• _Aim of the task_: Look through the records below, and whenever a line contains "will", copy it.

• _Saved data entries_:
=== Begin Enclosure ===

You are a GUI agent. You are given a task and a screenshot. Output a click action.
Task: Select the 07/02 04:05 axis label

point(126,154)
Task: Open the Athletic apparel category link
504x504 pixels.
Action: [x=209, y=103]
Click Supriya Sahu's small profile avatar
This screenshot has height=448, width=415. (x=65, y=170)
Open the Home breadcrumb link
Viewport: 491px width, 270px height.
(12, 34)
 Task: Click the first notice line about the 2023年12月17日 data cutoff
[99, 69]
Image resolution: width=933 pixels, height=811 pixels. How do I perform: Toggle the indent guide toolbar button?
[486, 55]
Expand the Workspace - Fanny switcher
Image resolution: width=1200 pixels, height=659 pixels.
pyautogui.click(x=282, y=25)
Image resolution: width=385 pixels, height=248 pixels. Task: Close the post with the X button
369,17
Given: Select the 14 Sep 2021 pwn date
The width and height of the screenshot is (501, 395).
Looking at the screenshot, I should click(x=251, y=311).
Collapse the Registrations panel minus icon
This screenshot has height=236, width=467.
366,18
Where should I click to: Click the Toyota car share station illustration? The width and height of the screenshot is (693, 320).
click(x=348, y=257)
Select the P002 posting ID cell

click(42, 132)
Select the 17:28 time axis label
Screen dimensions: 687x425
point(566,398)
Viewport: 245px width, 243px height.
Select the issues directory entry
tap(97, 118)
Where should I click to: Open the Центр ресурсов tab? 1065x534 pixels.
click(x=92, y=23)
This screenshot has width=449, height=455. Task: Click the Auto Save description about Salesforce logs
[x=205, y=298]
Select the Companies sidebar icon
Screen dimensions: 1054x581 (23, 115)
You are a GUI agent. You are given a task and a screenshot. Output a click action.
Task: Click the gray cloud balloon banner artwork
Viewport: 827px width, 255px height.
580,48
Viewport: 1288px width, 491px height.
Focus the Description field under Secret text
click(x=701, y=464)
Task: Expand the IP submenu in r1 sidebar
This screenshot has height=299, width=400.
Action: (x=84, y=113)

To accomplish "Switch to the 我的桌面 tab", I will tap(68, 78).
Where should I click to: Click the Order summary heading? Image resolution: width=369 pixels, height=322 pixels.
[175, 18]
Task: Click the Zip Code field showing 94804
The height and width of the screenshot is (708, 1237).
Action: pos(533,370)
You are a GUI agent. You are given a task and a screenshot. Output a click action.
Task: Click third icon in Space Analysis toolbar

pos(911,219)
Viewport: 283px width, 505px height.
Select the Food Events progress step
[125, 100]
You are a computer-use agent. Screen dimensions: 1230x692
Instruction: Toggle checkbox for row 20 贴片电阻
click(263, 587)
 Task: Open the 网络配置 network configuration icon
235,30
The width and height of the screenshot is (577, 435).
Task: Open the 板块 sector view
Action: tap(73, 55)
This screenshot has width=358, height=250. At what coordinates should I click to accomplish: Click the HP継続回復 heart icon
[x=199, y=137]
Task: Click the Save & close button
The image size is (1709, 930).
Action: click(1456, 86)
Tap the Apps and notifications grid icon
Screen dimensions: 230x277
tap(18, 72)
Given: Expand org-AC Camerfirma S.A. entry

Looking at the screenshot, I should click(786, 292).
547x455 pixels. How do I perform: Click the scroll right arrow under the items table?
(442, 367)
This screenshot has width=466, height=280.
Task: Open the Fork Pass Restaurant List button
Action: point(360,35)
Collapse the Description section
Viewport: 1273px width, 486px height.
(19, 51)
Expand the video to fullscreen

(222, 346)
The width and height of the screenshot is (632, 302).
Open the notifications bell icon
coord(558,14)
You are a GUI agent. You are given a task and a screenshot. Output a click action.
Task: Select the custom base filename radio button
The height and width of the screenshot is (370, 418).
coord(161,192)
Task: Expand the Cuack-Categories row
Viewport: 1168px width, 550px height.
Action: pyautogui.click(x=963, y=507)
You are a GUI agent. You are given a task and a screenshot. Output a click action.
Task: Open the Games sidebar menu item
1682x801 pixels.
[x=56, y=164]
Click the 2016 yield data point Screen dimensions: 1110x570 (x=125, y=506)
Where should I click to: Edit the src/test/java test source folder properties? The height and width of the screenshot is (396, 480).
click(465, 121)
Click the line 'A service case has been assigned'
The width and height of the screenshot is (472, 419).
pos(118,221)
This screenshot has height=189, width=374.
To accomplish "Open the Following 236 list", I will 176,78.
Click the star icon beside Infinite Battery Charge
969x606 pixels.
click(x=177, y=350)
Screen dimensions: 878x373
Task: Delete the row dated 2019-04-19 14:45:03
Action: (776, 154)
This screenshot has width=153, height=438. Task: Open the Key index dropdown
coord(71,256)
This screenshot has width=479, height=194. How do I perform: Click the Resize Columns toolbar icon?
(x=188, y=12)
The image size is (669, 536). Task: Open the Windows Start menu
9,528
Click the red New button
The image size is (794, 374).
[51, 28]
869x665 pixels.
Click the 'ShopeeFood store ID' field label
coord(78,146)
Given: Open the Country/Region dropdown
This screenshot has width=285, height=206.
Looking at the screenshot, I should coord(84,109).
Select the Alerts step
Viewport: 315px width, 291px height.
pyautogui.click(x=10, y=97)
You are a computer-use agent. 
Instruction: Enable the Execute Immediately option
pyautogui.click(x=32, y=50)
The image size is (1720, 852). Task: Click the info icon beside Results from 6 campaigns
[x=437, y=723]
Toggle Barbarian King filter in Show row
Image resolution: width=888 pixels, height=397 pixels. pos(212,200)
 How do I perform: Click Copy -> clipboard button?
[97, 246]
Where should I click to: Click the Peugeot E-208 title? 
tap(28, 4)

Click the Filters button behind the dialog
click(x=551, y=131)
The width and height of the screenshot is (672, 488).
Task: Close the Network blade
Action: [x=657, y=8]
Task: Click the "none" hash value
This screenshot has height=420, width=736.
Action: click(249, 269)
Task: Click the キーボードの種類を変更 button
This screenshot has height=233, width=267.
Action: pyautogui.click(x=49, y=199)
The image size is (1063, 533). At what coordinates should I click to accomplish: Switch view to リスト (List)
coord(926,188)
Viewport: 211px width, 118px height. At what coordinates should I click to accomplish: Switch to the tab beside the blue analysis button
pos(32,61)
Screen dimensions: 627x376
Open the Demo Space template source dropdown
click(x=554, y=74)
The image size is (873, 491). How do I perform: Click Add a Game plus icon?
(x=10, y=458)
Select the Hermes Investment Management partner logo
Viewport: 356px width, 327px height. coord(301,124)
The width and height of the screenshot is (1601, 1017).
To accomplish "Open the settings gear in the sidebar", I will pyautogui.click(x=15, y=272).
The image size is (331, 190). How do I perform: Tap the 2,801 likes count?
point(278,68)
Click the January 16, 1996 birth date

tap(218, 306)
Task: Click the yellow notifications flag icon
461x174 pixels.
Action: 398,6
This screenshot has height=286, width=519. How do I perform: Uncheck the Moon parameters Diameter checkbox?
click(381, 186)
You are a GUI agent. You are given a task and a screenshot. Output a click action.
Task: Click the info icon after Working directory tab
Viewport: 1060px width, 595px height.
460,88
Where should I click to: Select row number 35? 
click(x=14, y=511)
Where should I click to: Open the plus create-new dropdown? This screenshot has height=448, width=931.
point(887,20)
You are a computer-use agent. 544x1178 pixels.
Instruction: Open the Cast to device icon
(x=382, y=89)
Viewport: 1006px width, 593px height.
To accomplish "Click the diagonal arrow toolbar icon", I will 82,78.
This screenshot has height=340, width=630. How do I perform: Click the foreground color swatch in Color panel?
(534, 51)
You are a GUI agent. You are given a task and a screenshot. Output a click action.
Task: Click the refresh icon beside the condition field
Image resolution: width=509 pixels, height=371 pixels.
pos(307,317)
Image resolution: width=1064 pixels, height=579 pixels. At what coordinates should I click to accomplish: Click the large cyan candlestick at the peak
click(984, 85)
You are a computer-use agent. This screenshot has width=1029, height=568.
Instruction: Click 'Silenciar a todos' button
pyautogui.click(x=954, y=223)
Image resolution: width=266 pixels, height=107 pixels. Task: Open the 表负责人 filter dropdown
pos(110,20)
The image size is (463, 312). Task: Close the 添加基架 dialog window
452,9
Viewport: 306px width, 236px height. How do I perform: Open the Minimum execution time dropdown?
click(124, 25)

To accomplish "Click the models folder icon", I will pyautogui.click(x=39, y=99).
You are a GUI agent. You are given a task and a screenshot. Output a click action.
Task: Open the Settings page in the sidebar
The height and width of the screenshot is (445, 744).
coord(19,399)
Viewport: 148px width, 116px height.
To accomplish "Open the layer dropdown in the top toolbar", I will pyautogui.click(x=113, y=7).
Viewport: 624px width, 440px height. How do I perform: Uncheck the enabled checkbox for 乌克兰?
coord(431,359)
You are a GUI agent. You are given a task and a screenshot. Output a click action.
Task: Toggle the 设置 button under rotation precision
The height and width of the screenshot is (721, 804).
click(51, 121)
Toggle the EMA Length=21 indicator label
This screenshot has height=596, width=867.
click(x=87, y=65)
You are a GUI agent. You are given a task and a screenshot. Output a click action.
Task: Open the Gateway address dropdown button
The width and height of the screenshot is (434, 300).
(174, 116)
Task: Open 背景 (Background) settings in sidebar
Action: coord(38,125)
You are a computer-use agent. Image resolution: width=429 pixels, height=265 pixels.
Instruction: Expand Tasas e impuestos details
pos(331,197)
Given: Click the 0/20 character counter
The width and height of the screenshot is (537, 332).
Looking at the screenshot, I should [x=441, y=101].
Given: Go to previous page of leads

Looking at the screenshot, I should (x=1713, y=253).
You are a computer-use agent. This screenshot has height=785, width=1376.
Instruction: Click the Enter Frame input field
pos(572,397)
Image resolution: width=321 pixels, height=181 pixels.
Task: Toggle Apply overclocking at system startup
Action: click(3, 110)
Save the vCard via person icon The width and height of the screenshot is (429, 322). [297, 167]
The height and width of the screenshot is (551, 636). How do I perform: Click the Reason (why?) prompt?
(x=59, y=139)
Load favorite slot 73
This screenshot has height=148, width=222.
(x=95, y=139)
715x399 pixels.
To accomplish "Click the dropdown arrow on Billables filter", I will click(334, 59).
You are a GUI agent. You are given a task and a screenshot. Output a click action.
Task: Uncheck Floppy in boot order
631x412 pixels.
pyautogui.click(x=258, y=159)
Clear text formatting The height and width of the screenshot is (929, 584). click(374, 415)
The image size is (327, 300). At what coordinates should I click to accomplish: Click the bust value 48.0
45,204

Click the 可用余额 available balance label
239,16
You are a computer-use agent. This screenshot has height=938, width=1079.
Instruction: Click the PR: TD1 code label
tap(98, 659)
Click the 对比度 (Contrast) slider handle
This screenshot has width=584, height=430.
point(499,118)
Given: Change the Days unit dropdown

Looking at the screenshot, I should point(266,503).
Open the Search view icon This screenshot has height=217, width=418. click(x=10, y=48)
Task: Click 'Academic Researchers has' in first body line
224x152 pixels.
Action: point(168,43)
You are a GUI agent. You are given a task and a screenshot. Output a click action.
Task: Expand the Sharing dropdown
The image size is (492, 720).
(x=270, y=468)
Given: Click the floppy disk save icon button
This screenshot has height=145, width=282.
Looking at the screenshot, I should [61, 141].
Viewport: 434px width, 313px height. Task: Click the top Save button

=== End Enclosure ===

• _Answer area_:
To accomplish "Switch to the 我的桌面 tab", I will tap(68, 78).
To accomplish "Open the Following 236 list", I will 176,78.
To accomplish "Open the settings gear in the sidebar", I will pyautogui.click(x=15, y=272).
To accomplish "Click the diagonal arrow toolbar icon", I will 82,78.
To accomplish "Click the models folder icon", I will pyautogui.click(x=39, y=99).
To accomplish "Open the layer dropdown in the top toolbar", I will pyautogui.click(x=113, y=7).
To accomplish "Click the dropdown arrow on Billables filter", I will click(334, 59).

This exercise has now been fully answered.